What if I told you it was actually Republican presidents who were responsible for Roe v. Wade becoming a landmark decision?
Conventional political thought insinuates that those supporting same-sex marriage find themselves more closely aligned with the Democratic Party. However, the Democratic Party deserves little to no credit for the codification of marriage equality — considering that the party’s most prominent leaders—including Barack Obama, Joe Biden, Hillary Clinton, Harry Reid, and Charles Schumer—publicly stated at one time or another that marriage was strictly between a man and a woman during their political tenure.

Don’t forget that the Defense of Marriage Act (DOMA) was widely supported by Democrats, including many of the aforementioned members of Congress. It wasn’t until the momentum of public opinion changing did these candidate begin to “evolve” their own views.

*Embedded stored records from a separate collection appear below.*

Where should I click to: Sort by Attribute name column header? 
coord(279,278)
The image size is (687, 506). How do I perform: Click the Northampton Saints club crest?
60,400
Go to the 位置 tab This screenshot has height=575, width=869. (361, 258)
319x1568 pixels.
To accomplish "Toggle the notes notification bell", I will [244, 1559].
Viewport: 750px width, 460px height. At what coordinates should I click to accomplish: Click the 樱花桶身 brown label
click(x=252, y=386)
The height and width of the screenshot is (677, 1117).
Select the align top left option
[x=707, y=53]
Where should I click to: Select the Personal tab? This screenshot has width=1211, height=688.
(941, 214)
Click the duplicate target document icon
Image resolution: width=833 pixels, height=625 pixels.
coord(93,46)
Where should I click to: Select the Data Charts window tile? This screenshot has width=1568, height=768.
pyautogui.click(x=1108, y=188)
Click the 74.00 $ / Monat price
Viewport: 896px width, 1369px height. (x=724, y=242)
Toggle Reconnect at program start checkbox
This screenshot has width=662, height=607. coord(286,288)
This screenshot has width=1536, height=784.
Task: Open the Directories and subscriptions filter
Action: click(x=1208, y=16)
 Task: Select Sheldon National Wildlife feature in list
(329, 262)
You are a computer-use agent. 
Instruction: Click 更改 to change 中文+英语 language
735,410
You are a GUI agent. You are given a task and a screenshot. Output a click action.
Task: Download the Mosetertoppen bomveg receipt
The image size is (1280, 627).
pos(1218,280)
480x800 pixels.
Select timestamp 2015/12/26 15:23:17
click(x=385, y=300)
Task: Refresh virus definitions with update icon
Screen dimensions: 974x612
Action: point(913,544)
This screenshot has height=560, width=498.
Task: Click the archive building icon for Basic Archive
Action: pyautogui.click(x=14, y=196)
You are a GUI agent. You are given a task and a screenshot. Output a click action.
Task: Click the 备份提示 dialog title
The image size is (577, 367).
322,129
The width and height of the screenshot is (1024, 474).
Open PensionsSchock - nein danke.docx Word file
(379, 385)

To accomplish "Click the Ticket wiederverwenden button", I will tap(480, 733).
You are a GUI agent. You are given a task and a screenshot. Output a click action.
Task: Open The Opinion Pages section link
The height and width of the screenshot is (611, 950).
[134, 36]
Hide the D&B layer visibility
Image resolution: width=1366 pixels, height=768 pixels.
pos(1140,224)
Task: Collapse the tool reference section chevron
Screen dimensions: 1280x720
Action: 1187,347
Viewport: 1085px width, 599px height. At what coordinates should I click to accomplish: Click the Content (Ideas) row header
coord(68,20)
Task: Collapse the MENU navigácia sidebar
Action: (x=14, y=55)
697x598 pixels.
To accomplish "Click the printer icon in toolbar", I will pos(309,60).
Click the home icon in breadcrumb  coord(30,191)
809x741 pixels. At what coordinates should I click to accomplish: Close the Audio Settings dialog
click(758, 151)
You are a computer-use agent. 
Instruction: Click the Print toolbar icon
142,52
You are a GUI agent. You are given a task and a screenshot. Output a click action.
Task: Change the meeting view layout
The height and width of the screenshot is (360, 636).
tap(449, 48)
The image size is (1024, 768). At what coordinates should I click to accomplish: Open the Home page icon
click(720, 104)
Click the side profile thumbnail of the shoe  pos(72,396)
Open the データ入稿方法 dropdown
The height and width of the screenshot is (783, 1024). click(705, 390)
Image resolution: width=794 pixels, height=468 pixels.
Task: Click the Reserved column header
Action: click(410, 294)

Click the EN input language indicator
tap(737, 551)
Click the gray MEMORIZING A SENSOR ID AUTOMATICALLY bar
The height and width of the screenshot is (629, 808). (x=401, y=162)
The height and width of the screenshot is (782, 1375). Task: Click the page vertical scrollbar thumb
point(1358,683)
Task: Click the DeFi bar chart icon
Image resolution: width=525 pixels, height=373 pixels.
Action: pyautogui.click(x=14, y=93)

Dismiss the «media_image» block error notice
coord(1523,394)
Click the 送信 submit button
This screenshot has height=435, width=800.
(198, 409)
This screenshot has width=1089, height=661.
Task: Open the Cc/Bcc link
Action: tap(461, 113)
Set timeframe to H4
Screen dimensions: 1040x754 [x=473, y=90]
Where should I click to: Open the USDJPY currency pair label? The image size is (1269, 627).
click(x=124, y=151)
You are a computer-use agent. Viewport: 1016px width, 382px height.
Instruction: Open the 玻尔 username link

Furthermore, marriage equality became law when SCOTUS was comprised of mostly Republican appointees. The composition of the Supreme Court at the time of this decision most certainly tilted to the right: Five justices—Anthony Kennedy, John Roberts, Antonin Scalia, Samuel Alito, and Clarence Thomas—were nominated by Republicans. Kennedy, who was appointed by Reagan, delivered the majority view supporting the constitutional right for gay couples to get married.

The same circumstances apply to National Federation of Independent Business v. Sebelius, which was the Supreme Court decision that upheld the individual mandate that was the keystone of the Affordable Care Act, also known as “Obamacare.” The swing vote on this decision came from Justice John Roberts, who was appointed by George W. Bush.

Some of our country’s most prominent court decisions defied the purported ideological foundations of the two parties. Prior to the death of Justice Scalia, the ideological composition of our nation’s highest court leaned right. Regardless, the “liberal minority” has been on the “winning side” of 19 of 26 closely-divided ideological cases in its most recent session.

The emotional and partisan ruckus that each SCOTUS nomination entails is useless at its best, illogical at its worst. Fears of overturned decisions are ungrounded considering what it actually takes for this scenario to play out. Though not unprecedented, overturning SCOTUS decisions requires either a constitutional amendment or another SCOTUS decision that directly reverses the previous decision.

The Supreme Court issuing a decision that reverses a prior one is a rare occasion. It has happened before. In the history of the high court, 123 decisions have been overruled by a later decision. Stare decisis—the legal doctrine that compels courts to defer to precedence—obligates judges to place a high value on the legal arguments established in previous cases, making it very difficult to reverse a well-established precedent.

Decisions can also be abrogated by a constitutional amendment. This is even rarer. A constitutional amendment must first be proposed with the support of two-third vote in both houses of Congress or a constitutional convention comprised of two-thirds of state legislatures. To be codified in the Constitution, three-fourths of the states must ratify the amendment.

It would take a significant degree of political will to overturn something like same sex marriage—political will that simply doesn’t exist considering the ever increasing social acceptance of the practice. Furthermore, considering recent political gridlock, can you imagine Congress working together closely to produce such a landmark piece of legislation?

Supreme Court appointments compel many voters to simply vote along party lines and further bolster our country to our antiquated two-party system. Always vote your conscience, but just remember that history shows that the ideological bias of the appointing president doesn’t always matter. Don’t let one issue dictate how you vote.